* SUPPLIED PASSAGE:
☆ ☆ ☆ ☆

Although the total cross-sections of the pore channels of each of the filter layers of the current embodiment of the present invention are described to be identical to one another, the effect of the present invention can be obtained also when the total cross-sections of the pore channels of each of the filter layers are different, while the flow resistance may be either increased or decreased.

According to the present invention, the pore channels formed in each of the filter layers are described to have identical cross-sections within the same filter layer. However, the pore channels may also have different cross-sections within the same filter layer.

According to the present invention, the number of the pore channels of the filter layers disposed upstream is described to be less than the number of the pore channels of the filter layers disposed downstream. However, the number of the pore channels of the filter layers disposed upstream may also be greater than the number of the pore channels of the filter layers disposed downstream.

According to the present invention, a flow resistance buffer layer which temporarily accommodates a molten metal is formed between each of the filter layers. However, even the flow resistance buffer layer is not formed and the flow resistance may increase a little bit, the effect of the present invention can be obtained.

According to the present invention, the impurity particles are described to be compounds containing at least one of lead (Pb), bismuth (Bi), iron (Fe), and silicon (Si). However, the impurity particles may be compounds containing other elements such as cadmium (Cd).

According to the present invention, the plurality of the filter layers are described to be formed of ceramics. However, the filter layers may be formed of any other material as long as the filter layers are not damaged by the molten metal.

According to the present invention, the plurality of the filter layers are described to sequentially comprise first, second, third, fourth, fifth, and sixth filter layers in a downward direction. However, the effect of the prevent invention can be obtained also with some of these filter layers not included or other layers further included as long as the molten metal can easily pass through the filter layers.

While the present invention has been particularly shown and described with reference to exemplary embodiments thereof, it will be understood by those of ordinary skill in the art that various changes in form and details may be made therein without departing from the spirit and scope of the present invention as defined by the following claims.

MODE OF THE INVENTION

According to an aspect of the present invention, there is provided a filter having a multi-layered structure for removing impurity particles from a molten metal, comprising: a plurality of filter layers sequentially disposed along the flow direction of the molten metal in a downward direction and comprising a plurality of pore channels, wherein the filter layers disposed upstream comprise larger pore channels than those of the filter layers disposed downstream.

The total cross-sections of the pore channels of each of the filter layers may be identical to one another, or the total cross-sections of the pore channels of the filter layers disposed downstream are greater than the total cross-sections of the pore channels of the filter layers disposed upstream.

The cross-sections of the pore channels within each of the filter layers may be identical to one another.

The number of the pore channels of the filter layers disposed upstream may be smaller than the number of the pore channels of the filter layers disposed downstream.

A flow resistance buffer layer that temporarily receives the molten metal may be formed between each two of the filter layers.

The impurity particles may be compounds containing at least one of lead (Pb), bismuth (Bi), iron (Fe), and silicon (Si).

The filter layers may be formed of ceramics.

☆ ☆ ☆ ☆

* MATERIAL SHOWN:
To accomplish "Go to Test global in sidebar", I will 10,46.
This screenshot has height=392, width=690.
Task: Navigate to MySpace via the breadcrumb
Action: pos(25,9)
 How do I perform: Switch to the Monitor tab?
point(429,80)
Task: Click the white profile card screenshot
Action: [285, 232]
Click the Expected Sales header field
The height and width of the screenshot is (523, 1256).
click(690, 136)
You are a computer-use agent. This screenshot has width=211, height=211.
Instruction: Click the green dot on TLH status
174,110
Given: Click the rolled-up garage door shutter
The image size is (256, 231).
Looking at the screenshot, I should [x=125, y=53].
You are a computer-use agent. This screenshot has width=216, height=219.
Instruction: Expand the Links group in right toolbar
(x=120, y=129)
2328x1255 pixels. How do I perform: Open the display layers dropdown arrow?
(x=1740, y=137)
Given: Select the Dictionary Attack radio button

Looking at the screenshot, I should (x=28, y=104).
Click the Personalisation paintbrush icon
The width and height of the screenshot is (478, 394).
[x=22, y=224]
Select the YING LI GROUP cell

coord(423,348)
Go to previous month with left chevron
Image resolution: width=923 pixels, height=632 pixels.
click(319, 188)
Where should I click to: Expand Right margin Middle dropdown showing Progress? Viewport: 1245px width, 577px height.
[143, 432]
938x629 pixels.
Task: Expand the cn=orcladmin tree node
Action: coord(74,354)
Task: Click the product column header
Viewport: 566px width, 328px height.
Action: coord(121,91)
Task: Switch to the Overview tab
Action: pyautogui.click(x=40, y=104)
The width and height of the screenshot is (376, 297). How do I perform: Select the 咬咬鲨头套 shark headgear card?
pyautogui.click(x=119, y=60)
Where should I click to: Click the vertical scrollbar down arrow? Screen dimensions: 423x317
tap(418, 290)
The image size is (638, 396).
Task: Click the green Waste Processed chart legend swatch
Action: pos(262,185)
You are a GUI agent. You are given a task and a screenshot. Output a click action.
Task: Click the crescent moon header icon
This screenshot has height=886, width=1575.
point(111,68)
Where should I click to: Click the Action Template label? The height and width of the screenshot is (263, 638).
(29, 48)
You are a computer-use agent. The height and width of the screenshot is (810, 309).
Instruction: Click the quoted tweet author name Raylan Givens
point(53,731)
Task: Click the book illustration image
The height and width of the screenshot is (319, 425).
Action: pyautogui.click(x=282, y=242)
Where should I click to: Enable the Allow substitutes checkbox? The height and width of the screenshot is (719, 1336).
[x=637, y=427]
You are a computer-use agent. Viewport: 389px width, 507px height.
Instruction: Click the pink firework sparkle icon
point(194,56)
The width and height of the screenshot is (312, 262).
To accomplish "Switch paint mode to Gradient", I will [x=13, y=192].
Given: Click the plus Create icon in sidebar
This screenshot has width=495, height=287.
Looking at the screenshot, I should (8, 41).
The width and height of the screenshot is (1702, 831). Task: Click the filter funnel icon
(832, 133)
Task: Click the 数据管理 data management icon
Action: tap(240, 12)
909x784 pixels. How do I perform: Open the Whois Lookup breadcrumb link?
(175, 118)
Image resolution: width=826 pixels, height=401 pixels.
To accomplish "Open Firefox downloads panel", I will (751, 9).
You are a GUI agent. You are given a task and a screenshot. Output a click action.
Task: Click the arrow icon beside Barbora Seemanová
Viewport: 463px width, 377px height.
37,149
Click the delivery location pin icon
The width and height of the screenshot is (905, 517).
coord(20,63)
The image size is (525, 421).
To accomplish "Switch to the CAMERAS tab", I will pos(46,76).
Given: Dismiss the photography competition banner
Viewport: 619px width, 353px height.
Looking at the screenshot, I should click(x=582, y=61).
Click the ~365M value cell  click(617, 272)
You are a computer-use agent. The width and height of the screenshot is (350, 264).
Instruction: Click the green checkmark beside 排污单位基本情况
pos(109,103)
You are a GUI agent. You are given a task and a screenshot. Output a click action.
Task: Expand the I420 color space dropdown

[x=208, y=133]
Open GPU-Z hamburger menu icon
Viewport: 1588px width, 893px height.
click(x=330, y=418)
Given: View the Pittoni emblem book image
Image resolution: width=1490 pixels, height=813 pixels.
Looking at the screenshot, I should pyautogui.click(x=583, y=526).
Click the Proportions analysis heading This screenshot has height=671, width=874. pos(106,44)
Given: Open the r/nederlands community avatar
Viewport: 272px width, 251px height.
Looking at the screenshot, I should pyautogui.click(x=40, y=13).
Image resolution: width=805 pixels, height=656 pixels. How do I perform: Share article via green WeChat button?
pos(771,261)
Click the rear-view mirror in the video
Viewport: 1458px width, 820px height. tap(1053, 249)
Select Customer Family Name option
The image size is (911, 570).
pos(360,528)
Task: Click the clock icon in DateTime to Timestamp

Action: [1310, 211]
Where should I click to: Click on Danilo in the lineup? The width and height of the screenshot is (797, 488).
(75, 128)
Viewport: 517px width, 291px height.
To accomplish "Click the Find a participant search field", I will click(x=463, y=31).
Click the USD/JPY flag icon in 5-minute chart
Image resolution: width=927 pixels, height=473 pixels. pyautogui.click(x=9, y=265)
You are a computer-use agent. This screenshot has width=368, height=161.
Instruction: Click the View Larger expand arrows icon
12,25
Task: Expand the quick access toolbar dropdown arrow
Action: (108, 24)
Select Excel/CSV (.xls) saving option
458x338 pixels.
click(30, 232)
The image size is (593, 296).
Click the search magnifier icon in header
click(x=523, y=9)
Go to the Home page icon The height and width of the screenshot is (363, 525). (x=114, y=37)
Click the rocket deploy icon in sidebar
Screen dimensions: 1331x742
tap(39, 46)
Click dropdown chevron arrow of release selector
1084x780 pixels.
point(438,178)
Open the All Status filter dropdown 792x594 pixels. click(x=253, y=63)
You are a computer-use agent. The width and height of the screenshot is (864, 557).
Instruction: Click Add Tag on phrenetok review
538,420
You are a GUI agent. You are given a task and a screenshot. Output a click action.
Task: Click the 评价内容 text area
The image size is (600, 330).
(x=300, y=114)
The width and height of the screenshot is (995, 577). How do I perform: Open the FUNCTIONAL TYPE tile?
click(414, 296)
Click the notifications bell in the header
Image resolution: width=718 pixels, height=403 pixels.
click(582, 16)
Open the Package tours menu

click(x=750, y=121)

☆ ☆ ☆ ☆

* THE TASKS:
#1 Transcribe the molten-metal filter passage between "MODE OF THE" and "those of the filter layers disposed downstream.", inclusive.
#2 Extend the passage on the multi-layered molten-metal filter, beginning after its final sentence.

* ANSWERS TO THE EXERCISES:
#1
MODE OF THE INVENTION

According to an aspect of the present invention, there is provided a filter having a multi-layered structure for removing impurity particles from a molten metal, comprising: a plurality of filter layers sequentially disposed along the flow direction of the molten metal in a downward direction and comprising a plurality of pore channels, wherein the filter layers disposed upstream comprise larger pore channels than those of the filter layers disposed downstream.

#2
The plurality of the filter layers may comprise a first, second, third, fourth, fifth, and sixth filter layers, sequentially in a downstream direction, wherein the density of the pore channels of the first filter layer is 5 ppi (pores per square inch), and the density of the pore channels of the second filter layer is 10 ppi, and the density of the pore channels of the third filter layer is 15 ppi, and the density of the pore channels of the fourth filter layer is 20 ppi, and the density of the pore channels of the fifth filter layer is 25 ppi, and the density of the pore channels of the sixth filter layer is 30 ppi.

INDUSTRIAL APPLICABILITY

The filter having a multi-layered structure for removing impurity particles from a molten metal according to the present invention includes pore channels having sizes that are being sequentially decreasing in a downward direction of the flow of the molten metal. Accordingly, the impurity particles can be removed in a more efficient manner.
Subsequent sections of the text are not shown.